29. Kabupaten Sumba Barat (KPU 90% dan Bawaslu 90%)
30. Kabupaten Sumba Timur (Bawaslu 40,7%)
31. Kabupaten Timor Tengah Utara (KPU 91,58%)
32. Kabupaten Yalimo (KPU 99,73%)
33. Kabupaten Merauke (KPU 90% dan Bawaslu 90%)
34. Kabupaten Waropen (KPU 90% dan Bawaslu 37,33%)
35. Kabupaten Supiori (KPU 73,33% dan Bawaslu 87,5%)
36. Kabupaten Boven Digoel (KPU 64,9% dan Bawaslu 90%)
37. Kabupaten Yahukimo (KPU 62% dan Bawaslu 70%).
38. Kabupaten Keerom (KPU 60% dan Bawaslu 63,16%)
39. Kabupaten Mamberamo Raya (KPU 56,67%) 
40. Kabupaten Nabire (Bawaslu 80%)
41. Kabupaten Pegunungan Bintang (Bawaslu 30%)

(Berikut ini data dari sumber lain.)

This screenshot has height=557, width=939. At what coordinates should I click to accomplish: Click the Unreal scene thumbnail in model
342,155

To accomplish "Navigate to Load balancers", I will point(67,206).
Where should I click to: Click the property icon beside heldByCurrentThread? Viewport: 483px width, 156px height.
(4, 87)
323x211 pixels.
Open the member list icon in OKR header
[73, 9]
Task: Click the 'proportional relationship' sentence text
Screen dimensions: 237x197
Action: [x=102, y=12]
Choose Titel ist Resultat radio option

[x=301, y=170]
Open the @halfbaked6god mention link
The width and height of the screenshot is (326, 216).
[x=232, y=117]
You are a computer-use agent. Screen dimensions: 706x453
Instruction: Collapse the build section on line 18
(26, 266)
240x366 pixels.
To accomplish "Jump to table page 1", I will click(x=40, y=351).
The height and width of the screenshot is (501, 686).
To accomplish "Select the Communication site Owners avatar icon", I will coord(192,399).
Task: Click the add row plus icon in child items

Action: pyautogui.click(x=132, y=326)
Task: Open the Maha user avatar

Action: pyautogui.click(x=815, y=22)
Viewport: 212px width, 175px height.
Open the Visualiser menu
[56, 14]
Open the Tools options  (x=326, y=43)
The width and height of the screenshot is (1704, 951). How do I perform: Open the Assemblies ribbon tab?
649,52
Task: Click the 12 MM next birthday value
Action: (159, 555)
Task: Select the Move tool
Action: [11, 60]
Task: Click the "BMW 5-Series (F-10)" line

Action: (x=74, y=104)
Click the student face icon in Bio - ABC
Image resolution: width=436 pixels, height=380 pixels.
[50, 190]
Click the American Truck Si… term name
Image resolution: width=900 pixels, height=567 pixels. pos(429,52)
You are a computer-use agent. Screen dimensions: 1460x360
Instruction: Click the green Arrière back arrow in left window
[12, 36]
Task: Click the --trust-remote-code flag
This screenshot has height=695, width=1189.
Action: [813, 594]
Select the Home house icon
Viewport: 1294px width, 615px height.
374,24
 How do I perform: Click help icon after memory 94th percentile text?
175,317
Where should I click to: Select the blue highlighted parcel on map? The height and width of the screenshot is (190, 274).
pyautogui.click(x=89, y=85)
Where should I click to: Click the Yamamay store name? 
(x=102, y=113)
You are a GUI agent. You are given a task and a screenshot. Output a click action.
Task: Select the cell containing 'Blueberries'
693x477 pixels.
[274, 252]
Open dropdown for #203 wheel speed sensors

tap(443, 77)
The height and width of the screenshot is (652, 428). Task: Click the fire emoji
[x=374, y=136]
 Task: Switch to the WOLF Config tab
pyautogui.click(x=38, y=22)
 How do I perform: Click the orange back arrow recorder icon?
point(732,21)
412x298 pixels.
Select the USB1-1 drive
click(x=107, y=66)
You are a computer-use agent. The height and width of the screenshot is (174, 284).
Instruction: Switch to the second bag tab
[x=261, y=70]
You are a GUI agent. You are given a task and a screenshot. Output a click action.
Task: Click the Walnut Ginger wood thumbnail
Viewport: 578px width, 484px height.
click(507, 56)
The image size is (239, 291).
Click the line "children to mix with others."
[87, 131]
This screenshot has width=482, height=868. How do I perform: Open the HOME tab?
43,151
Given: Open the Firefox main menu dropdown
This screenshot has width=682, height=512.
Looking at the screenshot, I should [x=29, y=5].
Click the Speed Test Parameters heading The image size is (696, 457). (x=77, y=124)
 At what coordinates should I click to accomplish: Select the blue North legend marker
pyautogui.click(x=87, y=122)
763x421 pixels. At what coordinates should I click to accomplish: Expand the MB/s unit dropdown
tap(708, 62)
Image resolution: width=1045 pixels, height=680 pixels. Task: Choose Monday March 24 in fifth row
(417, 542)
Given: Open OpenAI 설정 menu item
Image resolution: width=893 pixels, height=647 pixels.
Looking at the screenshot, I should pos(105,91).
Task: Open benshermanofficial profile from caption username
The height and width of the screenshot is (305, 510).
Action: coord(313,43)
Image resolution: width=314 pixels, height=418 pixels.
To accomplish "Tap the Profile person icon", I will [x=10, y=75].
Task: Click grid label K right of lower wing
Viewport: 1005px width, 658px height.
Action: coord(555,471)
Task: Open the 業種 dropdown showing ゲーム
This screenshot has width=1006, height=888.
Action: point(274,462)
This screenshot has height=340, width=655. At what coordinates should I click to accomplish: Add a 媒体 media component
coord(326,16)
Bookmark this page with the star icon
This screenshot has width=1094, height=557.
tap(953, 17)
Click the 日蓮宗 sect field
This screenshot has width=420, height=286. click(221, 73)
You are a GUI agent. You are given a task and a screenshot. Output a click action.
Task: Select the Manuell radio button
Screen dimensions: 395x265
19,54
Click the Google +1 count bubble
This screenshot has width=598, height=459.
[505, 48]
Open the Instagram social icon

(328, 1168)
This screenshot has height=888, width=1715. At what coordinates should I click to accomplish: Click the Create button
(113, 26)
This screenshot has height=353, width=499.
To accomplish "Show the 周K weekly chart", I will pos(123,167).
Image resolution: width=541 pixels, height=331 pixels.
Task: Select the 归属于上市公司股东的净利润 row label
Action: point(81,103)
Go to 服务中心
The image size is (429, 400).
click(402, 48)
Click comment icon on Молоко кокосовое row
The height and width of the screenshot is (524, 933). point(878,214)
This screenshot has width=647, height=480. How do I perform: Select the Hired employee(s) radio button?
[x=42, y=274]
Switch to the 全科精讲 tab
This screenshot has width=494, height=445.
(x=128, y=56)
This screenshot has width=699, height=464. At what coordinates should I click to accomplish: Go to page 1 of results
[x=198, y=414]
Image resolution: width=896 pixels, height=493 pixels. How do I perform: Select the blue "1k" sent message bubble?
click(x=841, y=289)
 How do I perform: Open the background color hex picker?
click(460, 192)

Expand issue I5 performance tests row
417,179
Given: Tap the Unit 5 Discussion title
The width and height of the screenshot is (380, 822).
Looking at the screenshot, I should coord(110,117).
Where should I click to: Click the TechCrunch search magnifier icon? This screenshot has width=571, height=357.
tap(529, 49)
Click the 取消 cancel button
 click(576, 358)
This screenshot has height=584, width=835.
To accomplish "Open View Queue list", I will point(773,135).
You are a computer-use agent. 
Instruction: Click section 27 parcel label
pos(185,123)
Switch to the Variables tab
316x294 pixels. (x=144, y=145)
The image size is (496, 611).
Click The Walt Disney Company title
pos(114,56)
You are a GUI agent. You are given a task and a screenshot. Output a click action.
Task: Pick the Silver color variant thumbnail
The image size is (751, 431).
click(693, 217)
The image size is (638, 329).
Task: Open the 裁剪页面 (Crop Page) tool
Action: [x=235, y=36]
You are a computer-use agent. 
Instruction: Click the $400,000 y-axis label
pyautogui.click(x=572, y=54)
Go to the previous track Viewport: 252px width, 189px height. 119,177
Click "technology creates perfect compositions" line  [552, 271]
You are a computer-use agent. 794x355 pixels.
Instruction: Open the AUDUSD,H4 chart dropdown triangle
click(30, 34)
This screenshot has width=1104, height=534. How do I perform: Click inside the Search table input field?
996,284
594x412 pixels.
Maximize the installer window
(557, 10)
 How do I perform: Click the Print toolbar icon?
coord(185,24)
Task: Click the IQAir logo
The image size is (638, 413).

42. Kabupaten Raja Ampat (KPU 41,83% dan Bawaslu 73,76%)
43. Kabupaten Manokwari (KPU 90%)
44. Kabupaten Manokwari Selatan (Bawaslu 99,98%)
45. Kabupaten Sorong Selatan (KPU 80%)

Pilkada 2020 berbiaya Rp14,98 triliun dan akan dilaksanakan serentak di 270 daerah, 9 Desember. Meliputi sembilan provinsi, 224 kabupaten, dan 37 kota.